Dünyadaki başarılı ekosistemlerde şirketler, inovasyon konusunda geri kaldıklarını hissettikleri için ülkelerinde bulunan startup’larla birlikte çalışıyor. Kimi zaman onların müşterisi oluyorlar, kimi zaman iş ortakları, kimi zamansa bu startup’ları satın alıyorlar. Kurttepeli, “Maalesef Türkiye’de henüz sıkı bir startup ve kurumsal şirket işbirliği olgusu yaratabilmiş değiliz. Oysaki startup’lar dinamik yapıları itibariyle Türkiye’de neredeyse her gün değişen mevzuat ve regülasyonlara kurumsal şirketlerin hantal yapılarından çok daha hızlı şekilde cevap verebilir” diyor.
Girişimciliğin bir bankası var: TEB
“Günümüzde girişimcinin dünyayı değiştirecek bir fikri ve yeterli sermayesi olsa dahi; bir iş planı yoksa projesini ya da ürününü doğru zamanda, doğru yerde, doğru yöntemle, doğru hedef kitleye pazarlayamıyorsa; mevzuatlara hakim değilse, finansal kaynaklarını verimli değerlendiremiyorsa kısaca piyasa ve pazar tecrübesi ya da bu konuda sağlıklı bilgisi yoksa başarıya ulaşma şansı çok az.”
Yukarıdaki sözler TEB KOBİ Bankacılığı Kıdemli Genel Müdür Yardımcısı ve Genel Müdür Vekili Turgut Boz’a ait.

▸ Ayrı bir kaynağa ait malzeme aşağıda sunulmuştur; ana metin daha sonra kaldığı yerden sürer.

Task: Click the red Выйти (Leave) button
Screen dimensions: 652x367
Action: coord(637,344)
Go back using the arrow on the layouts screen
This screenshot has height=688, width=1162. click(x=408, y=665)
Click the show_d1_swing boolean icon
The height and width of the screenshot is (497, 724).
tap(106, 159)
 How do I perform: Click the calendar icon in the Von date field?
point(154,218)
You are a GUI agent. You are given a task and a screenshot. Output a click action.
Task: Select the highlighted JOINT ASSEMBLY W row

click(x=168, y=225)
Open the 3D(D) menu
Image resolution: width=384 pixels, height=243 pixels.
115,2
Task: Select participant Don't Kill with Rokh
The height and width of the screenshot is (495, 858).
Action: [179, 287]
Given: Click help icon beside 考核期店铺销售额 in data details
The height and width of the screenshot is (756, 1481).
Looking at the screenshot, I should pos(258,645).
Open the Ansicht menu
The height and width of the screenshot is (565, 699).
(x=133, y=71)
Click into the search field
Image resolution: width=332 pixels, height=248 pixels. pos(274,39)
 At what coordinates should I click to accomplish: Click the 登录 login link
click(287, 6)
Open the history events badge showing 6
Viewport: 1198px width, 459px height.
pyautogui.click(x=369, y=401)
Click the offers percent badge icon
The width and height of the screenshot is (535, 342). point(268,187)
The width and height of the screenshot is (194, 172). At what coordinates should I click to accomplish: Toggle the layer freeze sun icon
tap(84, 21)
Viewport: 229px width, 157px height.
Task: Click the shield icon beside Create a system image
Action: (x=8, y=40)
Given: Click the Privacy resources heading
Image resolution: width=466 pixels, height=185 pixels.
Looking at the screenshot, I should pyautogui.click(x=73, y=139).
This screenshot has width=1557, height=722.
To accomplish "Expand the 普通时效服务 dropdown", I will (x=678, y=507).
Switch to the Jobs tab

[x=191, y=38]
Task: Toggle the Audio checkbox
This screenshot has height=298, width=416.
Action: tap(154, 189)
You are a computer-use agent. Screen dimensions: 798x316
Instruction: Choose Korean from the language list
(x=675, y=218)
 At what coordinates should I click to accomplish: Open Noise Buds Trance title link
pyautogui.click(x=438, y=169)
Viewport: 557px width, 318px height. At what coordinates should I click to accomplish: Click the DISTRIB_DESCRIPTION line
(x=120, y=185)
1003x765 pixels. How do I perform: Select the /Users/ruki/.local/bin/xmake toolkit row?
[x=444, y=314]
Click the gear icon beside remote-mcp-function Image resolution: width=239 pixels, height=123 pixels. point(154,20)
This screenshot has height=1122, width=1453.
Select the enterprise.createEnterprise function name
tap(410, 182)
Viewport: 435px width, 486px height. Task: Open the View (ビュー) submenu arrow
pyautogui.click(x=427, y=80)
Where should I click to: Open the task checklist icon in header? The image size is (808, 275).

Boz, girişimcilerin sadece finansmana değil, dört koldan desteğe, rehberliğe ihtiyacı olduğunu belirterek, “Biz de Türk Ekonomi Bankası (TEB) olarak, üç yıl önce hayata geçirdiğimiz Türkiye’nin en kapsamlı Girişim Bankacılığı ile girişimcilerimize projelerinin fikir aşamasından ticarileşme aşamasına kadar ihtiyaç duydukları her alanda bilgi, eğitim ve danışmanlık desteği sağlıyoruz” diyor. Boz, bu kapsamda, 2013 yılında İstanbul Ataşehir’de içinde Kuluçka Merkezi’nin de bulunduğu TEB Girişim Evi’ni açtıklarını burada katmadeğerli iş fikirleri olan tüm girişimcilere ‘Danışman Banka’ anlayışıyla hiçbir karşılık beklemeden ihtiyaç duydukları her konuda yol gösterdiklerini belirtiyor.
Yüksek potansiyel gördükleri sınırlı sayıdaki proje sahipleri içinse Kuluçka Merkezi’nin tüm imkanlarını seferber ettiklerini aktaran Boz, şunları söylüyor: “Eğitim, mentorluk ve ofis imkanının yanısıra müşteri ve yatırımcı buluşmalarından tanıtıma kadar birçok konuda ücretsiz destek sunuyoruz. Kısaca, elde ettikleri finansmanla fikirlerini nasıl ‘iş’e dönüştürebileceklerinden projelerini nasıl pazarlayacaklarına kadar her konuda girişimcilere yol gösteriyoruz.
TEB Kuluçka Merkezi’nde ‘Ticari Hızlandırılmış Büyüme Programı’ndan yararlanan girişimcilerimizin ihtiyaçlarına yönelik düzenli eğitimler veriyoruz. TEB Girişim Evi eğitim salonunda düzenlediğimiz ücretsiz eğitimler finansal tablo hazırlamaktan strateji oluşturmaya, satış/pazarlama tekniklerinden finansman yönetimine ve yatırımcı karşısında nasıl davranılması gerektiğine kadar kapsamlı konuları içeriyor.”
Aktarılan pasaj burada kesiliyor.